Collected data
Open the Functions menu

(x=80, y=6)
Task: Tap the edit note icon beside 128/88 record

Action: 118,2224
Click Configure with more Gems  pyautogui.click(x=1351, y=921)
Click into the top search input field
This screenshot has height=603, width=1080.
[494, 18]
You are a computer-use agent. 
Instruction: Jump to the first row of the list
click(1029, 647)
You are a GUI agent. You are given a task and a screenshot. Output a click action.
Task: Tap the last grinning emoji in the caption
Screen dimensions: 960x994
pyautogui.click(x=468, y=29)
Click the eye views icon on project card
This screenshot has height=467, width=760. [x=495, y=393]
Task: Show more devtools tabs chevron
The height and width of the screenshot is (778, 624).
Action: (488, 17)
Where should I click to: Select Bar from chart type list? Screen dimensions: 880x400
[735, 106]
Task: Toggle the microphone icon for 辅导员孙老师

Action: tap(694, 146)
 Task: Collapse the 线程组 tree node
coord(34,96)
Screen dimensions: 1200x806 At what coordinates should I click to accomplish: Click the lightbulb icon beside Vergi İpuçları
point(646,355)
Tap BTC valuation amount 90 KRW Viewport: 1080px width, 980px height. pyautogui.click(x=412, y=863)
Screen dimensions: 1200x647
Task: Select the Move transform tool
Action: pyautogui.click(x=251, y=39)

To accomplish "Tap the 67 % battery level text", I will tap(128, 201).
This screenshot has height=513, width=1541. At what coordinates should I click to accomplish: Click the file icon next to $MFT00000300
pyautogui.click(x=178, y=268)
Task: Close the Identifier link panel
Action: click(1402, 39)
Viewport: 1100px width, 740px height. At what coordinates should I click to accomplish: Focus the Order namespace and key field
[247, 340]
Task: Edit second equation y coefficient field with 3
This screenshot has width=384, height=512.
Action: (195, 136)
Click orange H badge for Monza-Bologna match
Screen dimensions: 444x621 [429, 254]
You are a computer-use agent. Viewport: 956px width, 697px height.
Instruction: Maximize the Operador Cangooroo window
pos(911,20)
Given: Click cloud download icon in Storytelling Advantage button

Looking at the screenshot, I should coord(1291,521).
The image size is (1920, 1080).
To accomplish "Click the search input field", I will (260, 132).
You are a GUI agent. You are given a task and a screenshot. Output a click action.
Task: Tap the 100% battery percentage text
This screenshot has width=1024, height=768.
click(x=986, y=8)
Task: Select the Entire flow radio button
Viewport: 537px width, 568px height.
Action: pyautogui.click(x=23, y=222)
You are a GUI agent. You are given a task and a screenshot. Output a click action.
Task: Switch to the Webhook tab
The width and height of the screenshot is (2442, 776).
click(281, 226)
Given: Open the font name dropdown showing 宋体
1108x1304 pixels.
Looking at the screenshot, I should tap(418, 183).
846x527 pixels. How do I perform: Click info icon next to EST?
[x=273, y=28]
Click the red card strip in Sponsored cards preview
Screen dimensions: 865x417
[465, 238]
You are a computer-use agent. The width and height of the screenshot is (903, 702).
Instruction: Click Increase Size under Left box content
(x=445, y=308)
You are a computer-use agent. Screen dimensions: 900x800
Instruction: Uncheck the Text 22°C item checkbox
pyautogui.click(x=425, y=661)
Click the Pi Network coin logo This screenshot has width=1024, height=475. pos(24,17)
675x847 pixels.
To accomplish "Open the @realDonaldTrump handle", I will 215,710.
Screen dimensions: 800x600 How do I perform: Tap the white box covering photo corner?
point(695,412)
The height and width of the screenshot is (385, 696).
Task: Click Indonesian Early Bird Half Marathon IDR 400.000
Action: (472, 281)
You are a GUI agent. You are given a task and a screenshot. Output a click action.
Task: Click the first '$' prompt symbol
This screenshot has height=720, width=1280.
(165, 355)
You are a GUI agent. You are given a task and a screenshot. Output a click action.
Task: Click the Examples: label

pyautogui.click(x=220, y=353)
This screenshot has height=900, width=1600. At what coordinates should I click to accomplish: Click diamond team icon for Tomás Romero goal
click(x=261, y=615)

• INSTRUCTIONS TO FOLLOW: Repeat the data in full. Nothing may be dropped or altered.

• EXERCISE RESULT:
Open the Functions menu

(x=80, y=6)
Task: Tap the edit note icon beside 128/88 record

Action: 118,2224
Click Configure with more Gems  pyautogui.click(x=1351, y=921)
Click into the top search input field
This screenshot has height=603, width=1080.
[494, 18]
You are a computer-use agent. 
Instruction: Jump to the first row of the list
click(1029, 647)
You are a GUI agent. You are given a task and a screenshot. Output a click action.
Task: Tap the last grinning emoji in the caption
Screen dimensions: 960x994
pyautogui.click(x=468, y=29)
Click the eye views icon on project card
This screenshot has height=467, width=760. [x=495, y=393]
Task: Show more devtools tabs chevron
The height and width of the screenshot is (778, 624).
Action: (488, 17)
Where should I click to: Select Bar from chart type list? Screen dimensions: 880x400
[735, 106]
Task: Toggle the microphone icon for 辅导员孙老师

Action: tap(694, 146)
 Task: Collapse the 线程组 tree node
coord(34,96)
Screen dimensions: 1200x806 At what coordinates should I click to accomplish: Click the lightbulb icon beside Vergi İpuçları
point(646,355)
Tap BTC valuation amount 90 KRW Viewport: 1080px width, 980px height. pyautogui.click(x=412, y=863)
Screen dimensions: 1200x647
Task: Select the Move transform tool
Action: pyautogui.click(x=251, y=39)

To accomplish "Tap the 67 % battery level text", I will tap(128, 201).
This screenshot has height=513, width=1541. At what coordinates should I click to accomplish: Click the file icon next to $MFT00000300
pyautogui.click(x=178, y=268)
Task: Close the Identifier link panel
Action: click(1402, 39)
Viewport: 1100px width, 740px height. At what coordinates should I click to accomplish: Focus the Order namespace and key field
[247, 340]
Task: Edit second equation y coefficient field with 3
This screenshot has width=384, height=512.
Action: (195, 136)
Click orange H badge for Monza-Bologna match
Screen dimensions: 444x621 [429, 254]
You are a computer-use agent. Viewport: 956px width, 697px height.
Instruction: Maximize the Operador Cangooroo window
pos(911,20)
Given: Click cloud download icon in Storytelling Advantage button

Looking at the screenshot, I should coord(1291,521).
The image size is (1920, 1080).
To accomplish "Click the search input field", I will (260, 132).
You are a GUI agent. You are given a task and a screenshot. Output a click action.
Task: Tap the 100% battery percentage text
This screenshot has width=1024, height=768.
click(x=986, y=8)
Task: Select the Entire flow radio button
Viewport: 537px width, 568px height.
Action: pyautogui.click(x=23, y=222)
You are a GUI agent. You are given a task and a screenshot. Output a click action.
Task: Switch to the Webhook tab
The width and height of the screenshot is (2442, 776).
click(281, 226)
Given: Open the font name dropdown showing 宋体
1108x1304 pixels.
Looking at the screenshot, I should tap(418, 183).
846x527 pixels. How do I perform: Click info icon next to EST?
[x=273, y=28]
Click the red card strip in Sponsored cards preview
Screen dimensions: 865x417
[465, 238]
You are a computer-use agent. The width and height of the screenshot is (903, 702).
Instruction: Click Increase Size under Left box content
(x=445, y=308)
You are a computer-use agent. Screen dimensions: 900x800
Instruction: Uncheck the Text 22°C item checkbox
pyautogui.click(x=425, y=661)
Click the Pi Network coin logo This screenshot has width=1024, height=475. pos(24,17)
675x847 pixels.
To accomplish "Open the @realDonaldTrump handle", I will 215,710.
Screen dimensions: 800x600 How do I perform: Tap the white box covering photo corner?
point(695,412)
The height and width of the screenshot is (385, 696).
Task: Click Indonesian Early Bird Half Marathon IDR 400.000
Action: (472, 281)
You are a GUI agent. You are given a task and a screenshot. Output a click action.
Task: Click the first '$' prompt symbol
This screenshot has height=720, width=1280.
(165, 355)
You are a GUI agent. You are given a task and a screenshot. Output a click action.
Task: Click the Examples: label

pyautogui.click(x=220, y=353)
This screenshot has height=900, width=1600. At what coordinates should I click to accomplish: Click diamond team icon for Tomás Romero goal
click(x=261, y=615)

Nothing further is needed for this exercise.